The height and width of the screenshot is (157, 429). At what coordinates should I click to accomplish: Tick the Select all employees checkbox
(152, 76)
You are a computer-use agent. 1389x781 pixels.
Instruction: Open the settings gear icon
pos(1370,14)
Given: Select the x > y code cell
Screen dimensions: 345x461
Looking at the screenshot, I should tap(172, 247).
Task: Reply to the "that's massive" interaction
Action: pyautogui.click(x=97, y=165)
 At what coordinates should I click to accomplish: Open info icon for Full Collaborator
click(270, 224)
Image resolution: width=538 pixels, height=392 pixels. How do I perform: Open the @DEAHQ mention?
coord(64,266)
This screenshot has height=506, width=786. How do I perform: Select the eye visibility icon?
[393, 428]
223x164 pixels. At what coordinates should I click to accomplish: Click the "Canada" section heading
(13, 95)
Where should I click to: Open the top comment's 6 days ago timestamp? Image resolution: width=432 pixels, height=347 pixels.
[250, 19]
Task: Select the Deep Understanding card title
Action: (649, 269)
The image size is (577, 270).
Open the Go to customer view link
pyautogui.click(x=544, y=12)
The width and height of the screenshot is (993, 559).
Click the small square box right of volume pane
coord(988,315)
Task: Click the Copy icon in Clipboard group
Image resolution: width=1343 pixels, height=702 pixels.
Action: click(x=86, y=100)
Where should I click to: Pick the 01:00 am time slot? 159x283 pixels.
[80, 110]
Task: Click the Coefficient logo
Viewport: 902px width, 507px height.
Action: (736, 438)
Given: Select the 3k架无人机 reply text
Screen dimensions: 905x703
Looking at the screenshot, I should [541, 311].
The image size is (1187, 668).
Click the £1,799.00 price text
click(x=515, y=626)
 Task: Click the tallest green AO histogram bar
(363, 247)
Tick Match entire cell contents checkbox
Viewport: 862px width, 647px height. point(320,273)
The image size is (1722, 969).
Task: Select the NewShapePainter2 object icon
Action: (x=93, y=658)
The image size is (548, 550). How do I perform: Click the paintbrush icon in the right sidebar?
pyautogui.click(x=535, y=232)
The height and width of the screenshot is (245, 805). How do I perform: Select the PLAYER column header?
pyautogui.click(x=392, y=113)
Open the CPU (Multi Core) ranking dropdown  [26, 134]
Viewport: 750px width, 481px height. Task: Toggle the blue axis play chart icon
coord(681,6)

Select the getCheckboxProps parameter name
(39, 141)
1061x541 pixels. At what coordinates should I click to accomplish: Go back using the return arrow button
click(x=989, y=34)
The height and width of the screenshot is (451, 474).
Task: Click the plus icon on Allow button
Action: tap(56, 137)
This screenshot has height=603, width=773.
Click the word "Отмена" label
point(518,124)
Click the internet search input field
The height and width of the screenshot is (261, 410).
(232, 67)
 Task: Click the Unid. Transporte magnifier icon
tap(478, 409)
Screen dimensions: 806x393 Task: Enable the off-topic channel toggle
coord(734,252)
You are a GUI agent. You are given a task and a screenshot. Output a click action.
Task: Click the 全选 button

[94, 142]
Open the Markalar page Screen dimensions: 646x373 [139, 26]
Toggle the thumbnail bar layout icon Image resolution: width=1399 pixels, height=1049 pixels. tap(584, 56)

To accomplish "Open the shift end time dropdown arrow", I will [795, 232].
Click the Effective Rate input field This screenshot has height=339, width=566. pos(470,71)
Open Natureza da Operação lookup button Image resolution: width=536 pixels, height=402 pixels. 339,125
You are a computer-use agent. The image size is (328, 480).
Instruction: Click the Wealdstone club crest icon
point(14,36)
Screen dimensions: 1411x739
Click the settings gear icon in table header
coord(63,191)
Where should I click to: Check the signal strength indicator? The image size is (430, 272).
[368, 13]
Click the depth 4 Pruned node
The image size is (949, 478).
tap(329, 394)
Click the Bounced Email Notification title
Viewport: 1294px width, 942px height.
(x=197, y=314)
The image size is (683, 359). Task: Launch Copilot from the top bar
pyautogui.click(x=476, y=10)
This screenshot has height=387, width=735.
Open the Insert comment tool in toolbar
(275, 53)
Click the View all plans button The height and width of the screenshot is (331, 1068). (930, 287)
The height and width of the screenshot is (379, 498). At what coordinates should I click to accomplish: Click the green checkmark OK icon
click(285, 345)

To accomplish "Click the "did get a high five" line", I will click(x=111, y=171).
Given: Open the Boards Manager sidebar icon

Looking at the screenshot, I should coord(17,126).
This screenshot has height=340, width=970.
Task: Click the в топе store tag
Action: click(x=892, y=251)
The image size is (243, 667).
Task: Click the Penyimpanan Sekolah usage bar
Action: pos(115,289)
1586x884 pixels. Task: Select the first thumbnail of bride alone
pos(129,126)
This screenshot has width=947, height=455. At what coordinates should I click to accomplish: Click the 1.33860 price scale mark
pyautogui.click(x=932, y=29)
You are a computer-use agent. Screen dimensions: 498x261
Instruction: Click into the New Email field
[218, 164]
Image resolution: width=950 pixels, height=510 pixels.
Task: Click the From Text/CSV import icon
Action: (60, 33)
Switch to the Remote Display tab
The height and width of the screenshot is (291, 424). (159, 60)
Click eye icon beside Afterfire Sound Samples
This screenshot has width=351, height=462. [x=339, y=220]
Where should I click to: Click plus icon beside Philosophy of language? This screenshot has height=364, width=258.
******
_TASK INSTRUCTIONS_:
Recast the entries as a numbered list, starting at the line that contains "This screenshot has width=947, height=455." and ending at the end of the entries, leaving out any blank lines.

_FULL SOLUTION_:
1. This screenshot has width=947, height=455. At what coordinates should I click to accomplish: Click the 1.33860 price scale mark
2. pyautogui.click(x=932, y=29)
3. You are a computer-use agent. Screen dimensions: 498x261
4. Instruction: Click into the New Email field
5. [218, 164]
6. Image resolution: width=950 pixels, height=510 pixels.
7. Task: Click the From Text/CSV import icon
8. Action: (60, 33)
9. Switch to the Remote Display tab
10. The height and width of the screenshot is (291, 424). (159, 60)
11. Click eye icon beside Afterfire Sound Samples
12. This screenshot has width=351, height=462. [x=339, y=220]
13. Where should I click to: Click plus icon beside Philosophy of language? This screenshot has height=364, width=258.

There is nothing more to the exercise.